結婚もせず子供をもたず、主婦の義務を回避するように私に命じたシモーヌ・ド・ボーヴォアールのような年を取ったヒーローに幻滅を感じて、今では私の主なインスピレーションは、オフィスよりも家にいようとする、同じ心を持つ母親たちからもらっています。
たとえば7歳と2歳の母親である元ホワイトハウスにいた仲間である、シャーリーン・クインのような女性。彼女の庭で取れた大きなイチゴを食べながら、オレンジのハイシーを飲み、私たちの子供たちが流木を投げ合うのを見ながら、私と彼女は、チェサピーク湾で春の午後を過ごしました。
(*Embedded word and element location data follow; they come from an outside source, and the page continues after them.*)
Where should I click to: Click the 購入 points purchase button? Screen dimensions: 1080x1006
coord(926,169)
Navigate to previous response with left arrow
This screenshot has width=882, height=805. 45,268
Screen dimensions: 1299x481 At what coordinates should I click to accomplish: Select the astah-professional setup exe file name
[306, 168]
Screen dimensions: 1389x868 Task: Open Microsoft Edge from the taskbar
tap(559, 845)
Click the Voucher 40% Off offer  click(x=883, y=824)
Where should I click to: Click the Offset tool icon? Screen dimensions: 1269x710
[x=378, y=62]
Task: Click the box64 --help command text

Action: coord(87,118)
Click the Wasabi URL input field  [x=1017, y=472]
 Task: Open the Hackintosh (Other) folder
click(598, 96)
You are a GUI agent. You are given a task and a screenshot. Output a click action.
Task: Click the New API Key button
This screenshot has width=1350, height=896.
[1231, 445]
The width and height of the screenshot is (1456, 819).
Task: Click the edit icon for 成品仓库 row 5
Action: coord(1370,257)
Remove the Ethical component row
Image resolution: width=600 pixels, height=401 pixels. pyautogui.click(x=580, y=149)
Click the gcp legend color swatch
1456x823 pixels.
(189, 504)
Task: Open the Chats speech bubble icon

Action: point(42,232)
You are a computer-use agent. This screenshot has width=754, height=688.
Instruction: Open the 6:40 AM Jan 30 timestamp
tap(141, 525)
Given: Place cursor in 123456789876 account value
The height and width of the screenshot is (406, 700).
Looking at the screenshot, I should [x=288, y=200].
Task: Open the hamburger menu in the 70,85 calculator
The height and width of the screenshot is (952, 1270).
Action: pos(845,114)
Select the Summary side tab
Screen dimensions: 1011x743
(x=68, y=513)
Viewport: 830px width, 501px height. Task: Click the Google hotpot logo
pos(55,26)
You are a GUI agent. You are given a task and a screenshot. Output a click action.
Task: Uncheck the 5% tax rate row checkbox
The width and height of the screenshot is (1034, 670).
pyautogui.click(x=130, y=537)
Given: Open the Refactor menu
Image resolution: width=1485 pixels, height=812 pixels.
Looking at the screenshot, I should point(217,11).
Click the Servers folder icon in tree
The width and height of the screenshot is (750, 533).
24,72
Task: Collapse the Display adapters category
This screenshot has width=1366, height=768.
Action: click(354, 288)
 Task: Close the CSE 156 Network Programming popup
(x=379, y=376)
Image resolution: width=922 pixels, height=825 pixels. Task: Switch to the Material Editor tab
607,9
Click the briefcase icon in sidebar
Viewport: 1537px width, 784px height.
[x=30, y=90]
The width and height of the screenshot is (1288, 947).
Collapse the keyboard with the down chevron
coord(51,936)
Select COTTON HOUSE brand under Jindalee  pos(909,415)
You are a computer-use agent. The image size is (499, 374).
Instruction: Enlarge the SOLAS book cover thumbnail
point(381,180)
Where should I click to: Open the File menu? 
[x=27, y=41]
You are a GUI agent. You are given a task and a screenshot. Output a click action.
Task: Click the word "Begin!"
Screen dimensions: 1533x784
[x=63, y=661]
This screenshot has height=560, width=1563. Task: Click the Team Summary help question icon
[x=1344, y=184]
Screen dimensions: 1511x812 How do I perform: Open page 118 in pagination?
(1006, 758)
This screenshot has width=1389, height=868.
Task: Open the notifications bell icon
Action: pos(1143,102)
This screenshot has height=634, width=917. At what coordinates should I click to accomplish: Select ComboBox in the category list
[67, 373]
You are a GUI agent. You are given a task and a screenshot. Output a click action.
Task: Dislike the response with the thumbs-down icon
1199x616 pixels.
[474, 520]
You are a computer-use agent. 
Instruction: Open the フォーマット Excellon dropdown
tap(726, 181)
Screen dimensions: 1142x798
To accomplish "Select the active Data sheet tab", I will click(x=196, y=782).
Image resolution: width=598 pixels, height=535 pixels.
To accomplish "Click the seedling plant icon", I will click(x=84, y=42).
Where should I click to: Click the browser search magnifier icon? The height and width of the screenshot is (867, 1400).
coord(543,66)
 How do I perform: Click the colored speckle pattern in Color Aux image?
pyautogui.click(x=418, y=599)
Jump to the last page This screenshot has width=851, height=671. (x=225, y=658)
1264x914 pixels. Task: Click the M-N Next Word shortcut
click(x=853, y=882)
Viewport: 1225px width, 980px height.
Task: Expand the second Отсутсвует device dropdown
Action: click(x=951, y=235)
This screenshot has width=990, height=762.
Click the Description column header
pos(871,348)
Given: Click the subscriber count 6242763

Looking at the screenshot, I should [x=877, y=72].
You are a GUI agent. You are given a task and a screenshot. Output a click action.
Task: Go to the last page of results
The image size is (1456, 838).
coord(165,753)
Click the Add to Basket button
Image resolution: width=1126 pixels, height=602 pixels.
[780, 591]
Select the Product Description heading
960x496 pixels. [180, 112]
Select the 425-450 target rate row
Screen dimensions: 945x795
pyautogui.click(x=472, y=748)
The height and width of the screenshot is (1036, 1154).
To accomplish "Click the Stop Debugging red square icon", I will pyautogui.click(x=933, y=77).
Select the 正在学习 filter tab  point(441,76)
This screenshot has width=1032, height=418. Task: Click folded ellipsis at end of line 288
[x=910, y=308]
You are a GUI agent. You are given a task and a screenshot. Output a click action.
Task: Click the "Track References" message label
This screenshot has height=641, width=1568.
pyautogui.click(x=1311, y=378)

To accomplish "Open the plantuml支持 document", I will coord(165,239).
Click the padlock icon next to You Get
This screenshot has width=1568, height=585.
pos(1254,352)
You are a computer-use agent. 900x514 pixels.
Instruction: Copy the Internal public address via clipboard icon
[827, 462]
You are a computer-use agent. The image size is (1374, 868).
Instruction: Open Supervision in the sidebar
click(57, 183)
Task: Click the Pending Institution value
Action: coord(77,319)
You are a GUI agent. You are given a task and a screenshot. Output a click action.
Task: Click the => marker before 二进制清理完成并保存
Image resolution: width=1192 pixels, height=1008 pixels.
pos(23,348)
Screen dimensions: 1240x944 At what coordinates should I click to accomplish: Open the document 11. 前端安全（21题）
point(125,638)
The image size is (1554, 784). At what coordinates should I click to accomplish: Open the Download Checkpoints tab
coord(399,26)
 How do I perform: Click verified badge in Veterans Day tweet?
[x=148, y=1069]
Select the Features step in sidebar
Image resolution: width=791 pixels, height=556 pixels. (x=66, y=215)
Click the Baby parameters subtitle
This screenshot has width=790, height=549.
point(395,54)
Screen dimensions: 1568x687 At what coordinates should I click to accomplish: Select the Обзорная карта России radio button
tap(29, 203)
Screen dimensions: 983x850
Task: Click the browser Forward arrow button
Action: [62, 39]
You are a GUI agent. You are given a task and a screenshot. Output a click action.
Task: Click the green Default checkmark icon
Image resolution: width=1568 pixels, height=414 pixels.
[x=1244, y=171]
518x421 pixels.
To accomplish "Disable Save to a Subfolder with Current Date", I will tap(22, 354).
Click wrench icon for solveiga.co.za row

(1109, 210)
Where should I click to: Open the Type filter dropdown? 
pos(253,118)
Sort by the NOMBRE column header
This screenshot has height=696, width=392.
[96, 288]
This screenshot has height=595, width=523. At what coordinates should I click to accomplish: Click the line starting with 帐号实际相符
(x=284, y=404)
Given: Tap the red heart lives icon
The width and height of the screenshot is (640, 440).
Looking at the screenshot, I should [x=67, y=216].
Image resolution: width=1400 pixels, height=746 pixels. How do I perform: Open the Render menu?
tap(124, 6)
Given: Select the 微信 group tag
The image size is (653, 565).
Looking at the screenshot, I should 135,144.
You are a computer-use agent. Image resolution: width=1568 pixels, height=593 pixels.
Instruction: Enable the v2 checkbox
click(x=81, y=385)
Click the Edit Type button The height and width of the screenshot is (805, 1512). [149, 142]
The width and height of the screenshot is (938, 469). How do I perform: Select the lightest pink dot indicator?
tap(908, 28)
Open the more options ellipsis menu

照りつける太陽の中、シャーリーンは私に、ニュート・ギングリッチに、フリーランスの健康アドバイザーになる申し出を断ったばかりなのと伝えました。「私は忙しすぎるわ」と彼女は、息子の第1等級のプレー用のコスチュームを縫うのに忙しいと、くすくすと笑って説明してくれました。彼女は裁縫をするのが好きだといいましたが、仕事に夢中になりすぎていたので、何年も裁縫をやってなかったのでした。

この「忙しい」という言葉について、私は考えました。
辞書では「engaged in action(活動に従事している)」とか「occupied(従事している)」と定義されています。世界旅行をする私のジャーナリストとしての生活においては、恐らく私は自分から逃げていたから、忙しくしていたいのでした。
子供のことで忙しいこととは、完全に異なる意味を示しています。活動に従事し、いたずらっ子たちに必要とされることに従事すること。私は、加速をやめて、ここにいて、自分が自分自身でいられることに喜びを感じています。のらりくらりとした、小さな少年たちは、束の間の瞬間に、私を拘束して行ったのです。